> **挑战练习**
A. 根据讲Hive函数的阅读材料,hive数据库的下标从几开始?
B. 把记录中从含有“880x613 pixels.”的那一行往下一直到含有“[x=32, y=155]”的那一行全部重写一遍,将“checkbox”替换为“check box”,其余内容保持原样。

━━━━━ 阅读材料

Hive函数

Hive函数

  1. 手册:https://cwiki.apache.org/confluence/display/Hive/LanguageManual+UDF

  2. hive数据库下标从1开始,含头含尾

  3. 查看所有内部函数:show functions;

  4. 直接用常量测试函数:select xxx(x,x,x);

select substr('abcdefg',1,3);
+------+
| _c0  |
+------+
| abc  |
+------+

常用内置函数

类型转换

cast

select cast(‘xx’ as xxType);

select cast("22" as int);
select cast("400" as float);
select cast("2019-01-22" as date);

时间截

时间截常量
#Hive系统时间
select current_timestamp;
+--------------------------+
|           _c0            |
+--------------------------+
| 2019-08-27 01:53:11.948  |
+--------------------------+

#unix系统时间
select unix_timestamp();
+-------------+
|     _c0     |
+-------------+
| 1566870794  |
+-------------+

都是一个字符串常量,hive时间可以cast转换成date,unix时间截不能转。

select cast(current_timestamp as date);
+-------------+
|     _c0     |
+-------------+
| 2019-08-27  |
+-------------+

select cast(unix_timestamp() as date);
Error: Error while compiling statement: FAILED: SemanticException Line 0:-1 Wrong arguments 'unix_timestamp': CAST as DATE only allows date,string, or timestamp types (state=42000,code=40000)
时间截转换
时间截转换字符串

​ 函数:from_unixtime(bigint,“format”)

select from_unixtime(unix_timestamp(),"yyyy/MM/dd HH:mm:ss");
+----------------------+
|         _c0          |
+----------------------+
| 2019/08/27 02:02:26  |
+----------------------+
字符串转时间截

​ 函数:unix_timestamp(date,pattern)

select unix_timestamp("2019/8/27 10:04:44","yyyy/MM/dd HH:mm:ss");
+-------------+
|     _c0     |
+-------------+
| 1566900284  |
+-------------+

​ 函数:to_date(string 只能传标准格式日期)

select to_date("2019-05-21 12:10:55");

+-------------+
|     _c0     |
+-------------+
| 2019-05-21  |
+-------------+

数学运算符

​ 保留几位小数: round(5.123456, 3) #5.123

​ 向上取整 ceil(5.4) #6

​ 向下取整 floor(5.4) #5

​ 绝对值 abs(-5.4) #5.4

​ 最大值 greatest(1,2,3) #3 最少两个参数

​ 最小值 least(1,2,3) #1 最少两个参数

​ max/min是聚合函数,可以求日期,多列最大、小值。

字符串函数

substr(字符串,起始,结束) #下标1开始,含头含尾,可省略结束index截取到最后

substring_index(字符串,分隔符,个数) #字符串分割为数组返回N个元素

concat(字符串,字符串,…) #拼接字符串

concat(分隔符,字符串,字符串,…) #拼接字符串,中间加分隔符

split(字符串,regx) #切割字符串,返回数组

upper(str) #转大写

to_date(string str) #字符串转日期,只能传标准日期格式"2019-05-21 12:10:55"

hive中的数组可以直接用[n]取值,split(“a,b”,",")[1]

集合函数

​ sort_array(array) #排序

​ size(array/map) #array、map大小

​ map_keys(map) #返回map key数组

​ map_values(map) #返回map value数组

条件控制函数

case when … then … else … end #与sql一样

if(条件,条件成立返回值,条件不成立返回值) #条件可以使用函数(array_contains())

━━━━━━━━━━
━━━━━ 已知信息

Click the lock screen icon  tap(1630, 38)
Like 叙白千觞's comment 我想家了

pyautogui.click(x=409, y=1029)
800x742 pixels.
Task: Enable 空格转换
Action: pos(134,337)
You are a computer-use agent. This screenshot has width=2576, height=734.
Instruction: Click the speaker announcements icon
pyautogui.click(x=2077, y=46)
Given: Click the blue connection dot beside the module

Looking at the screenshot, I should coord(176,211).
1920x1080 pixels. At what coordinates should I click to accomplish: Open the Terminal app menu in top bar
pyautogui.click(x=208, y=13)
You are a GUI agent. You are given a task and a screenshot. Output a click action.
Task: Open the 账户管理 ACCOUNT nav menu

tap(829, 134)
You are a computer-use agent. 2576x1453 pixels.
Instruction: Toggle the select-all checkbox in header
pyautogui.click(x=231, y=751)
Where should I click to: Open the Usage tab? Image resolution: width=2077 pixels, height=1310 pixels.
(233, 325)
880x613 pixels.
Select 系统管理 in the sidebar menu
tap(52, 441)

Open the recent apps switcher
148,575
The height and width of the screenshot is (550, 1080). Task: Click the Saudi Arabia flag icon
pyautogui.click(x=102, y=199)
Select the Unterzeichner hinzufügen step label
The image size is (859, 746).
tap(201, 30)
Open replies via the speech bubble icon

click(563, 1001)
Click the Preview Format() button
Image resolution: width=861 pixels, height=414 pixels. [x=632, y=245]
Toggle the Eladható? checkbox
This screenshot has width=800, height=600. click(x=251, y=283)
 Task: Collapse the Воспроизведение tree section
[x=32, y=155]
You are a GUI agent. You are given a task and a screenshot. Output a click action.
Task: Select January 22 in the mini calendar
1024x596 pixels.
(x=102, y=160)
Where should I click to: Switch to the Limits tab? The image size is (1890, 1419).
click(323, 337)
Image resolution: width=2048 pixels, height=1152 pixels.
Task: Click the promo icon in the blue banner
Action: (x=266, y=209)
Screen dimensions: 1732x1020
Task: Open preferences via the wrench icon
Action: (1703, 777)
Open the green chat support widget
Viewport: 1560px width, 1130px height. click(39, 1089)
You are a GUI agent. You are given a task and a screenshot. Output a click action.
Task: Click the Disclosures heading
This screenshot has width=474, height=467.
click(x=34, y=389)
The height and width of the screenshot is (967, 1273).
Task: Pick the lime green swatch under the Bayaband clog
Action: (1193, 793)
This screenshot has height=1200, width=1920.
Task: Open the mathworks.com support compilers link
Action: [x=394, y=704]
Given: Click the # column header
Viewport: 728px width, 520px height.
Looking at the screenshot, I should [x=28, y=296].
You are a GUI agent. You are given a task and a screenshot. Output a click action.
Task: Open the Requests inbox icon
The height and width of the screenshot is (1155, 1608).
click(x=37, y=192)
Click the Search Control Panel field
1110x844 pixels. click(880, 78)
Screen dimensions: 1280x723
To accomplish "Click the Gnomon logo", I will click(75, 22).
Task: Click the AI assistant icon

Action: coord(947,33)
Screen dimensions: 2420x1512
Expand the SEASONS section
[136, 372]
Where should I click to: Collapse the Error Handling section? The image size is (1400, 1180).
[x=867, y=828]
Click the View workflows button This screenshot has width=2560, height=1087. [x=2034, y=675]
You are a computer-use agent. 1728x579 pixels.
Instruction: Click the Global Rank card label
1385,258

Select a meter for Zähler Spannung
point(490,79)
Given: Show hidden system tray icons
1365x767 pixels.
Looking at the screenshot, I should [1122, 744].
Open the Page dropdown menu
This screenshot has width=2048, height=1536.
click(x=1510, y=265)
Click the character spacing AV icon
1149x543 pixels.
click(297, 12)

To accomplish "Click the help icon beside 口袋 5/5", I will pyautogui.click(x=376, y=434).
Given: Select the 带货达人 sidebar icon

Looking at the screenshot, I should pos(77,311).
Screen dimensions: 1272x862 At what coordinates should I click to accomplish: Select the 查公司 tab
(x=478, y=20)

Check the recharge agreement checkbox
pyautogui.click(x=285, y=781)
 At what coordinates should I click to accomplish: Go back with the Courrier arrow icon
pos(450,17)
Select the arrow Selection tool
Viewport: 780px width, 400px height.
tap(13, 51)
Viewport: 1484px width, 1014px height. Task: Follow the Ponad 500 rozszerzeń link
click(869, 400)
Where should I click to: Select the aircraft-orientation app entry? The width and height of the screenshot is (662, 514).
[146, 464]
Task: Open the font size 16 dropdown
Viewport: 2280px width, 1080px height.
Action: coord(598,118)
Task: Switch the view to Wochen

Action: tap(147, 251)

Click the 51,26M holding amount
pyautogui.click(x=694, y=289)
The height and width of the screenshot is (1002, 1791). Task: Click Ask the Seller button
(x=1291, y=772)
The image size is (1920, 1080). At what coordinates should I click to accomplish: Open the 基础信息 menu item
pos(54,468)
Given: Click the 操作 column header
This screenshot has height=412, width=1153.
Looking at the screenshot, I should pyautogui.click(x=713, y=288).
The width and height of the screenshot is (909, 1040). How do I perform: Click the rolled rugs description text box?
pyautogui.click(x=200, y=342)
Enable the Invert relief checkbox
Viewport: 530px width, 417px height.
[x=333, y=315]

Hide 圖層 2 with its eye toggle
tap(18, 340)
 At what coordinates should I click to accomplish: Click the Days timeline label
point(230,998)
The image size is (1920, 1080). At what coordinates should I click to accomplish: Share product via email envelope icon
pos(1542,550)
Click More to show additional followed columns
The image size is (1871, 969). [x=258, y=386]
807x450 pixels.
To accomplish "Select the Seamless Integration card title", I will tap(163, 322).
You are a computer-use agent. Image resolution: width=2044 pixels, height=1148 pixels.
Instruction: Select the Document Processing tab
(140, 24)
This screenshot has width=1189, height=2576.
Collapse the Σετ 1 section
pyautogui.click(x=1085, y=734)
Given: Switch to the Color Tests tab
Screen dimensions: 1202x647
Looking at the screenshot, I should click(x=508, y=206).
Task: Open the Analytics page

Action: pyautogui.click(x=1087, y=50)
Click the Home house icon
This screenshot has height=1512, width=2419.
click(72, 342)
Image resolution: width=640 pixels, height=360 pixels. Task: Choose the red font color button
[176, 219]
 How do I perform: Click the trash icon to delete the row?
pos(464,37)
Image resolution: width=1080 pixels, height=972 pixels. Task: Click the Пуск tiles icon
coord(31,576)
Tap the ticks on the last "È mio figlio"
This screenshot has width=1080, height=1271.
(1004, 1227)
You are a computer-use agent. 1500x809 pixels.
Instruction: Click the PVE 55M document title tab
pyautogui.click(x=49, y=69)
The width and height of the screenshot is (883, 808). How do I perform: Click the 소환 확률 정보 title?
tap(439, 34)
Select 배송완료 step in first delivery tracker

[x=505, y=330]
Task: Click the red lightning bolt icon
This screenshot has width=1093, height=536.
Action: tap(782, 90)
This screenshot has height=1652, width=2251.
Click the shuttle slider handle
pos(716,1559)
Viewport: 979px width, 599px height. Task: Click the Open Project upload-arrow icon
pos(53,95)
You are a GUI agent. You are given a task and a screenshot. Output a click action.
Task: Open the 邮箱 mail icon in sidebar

━━━━━━━━━━

> **练习答案**
A. 从1开始。

B.
880x613 pixels.
Select 系统管理 in the sidebar menu
tap(52, 441)

Open the recent apps switcher
148,575
The height and width of the screenshot is (550, 1080). Task: Click the Saudi Arabia flag icon
pyautogui.click(x=102, y=199)
Select the Unterzeichner hinzufügen step label
The image size is (859, 746).
tap(201, 30)
Open replies via the speech bubble icon

click(563, 1001)
Click the Preview Format() button
Image resolution: width=861 pixels, height=414 pixels. [x=632, y=245]
Toggle the Eladható? check box
This screenshot has width=800, height=600. click(x=251, y=283)
 Task: Collapse the Воспроизведение tree section
[x=32, y=155]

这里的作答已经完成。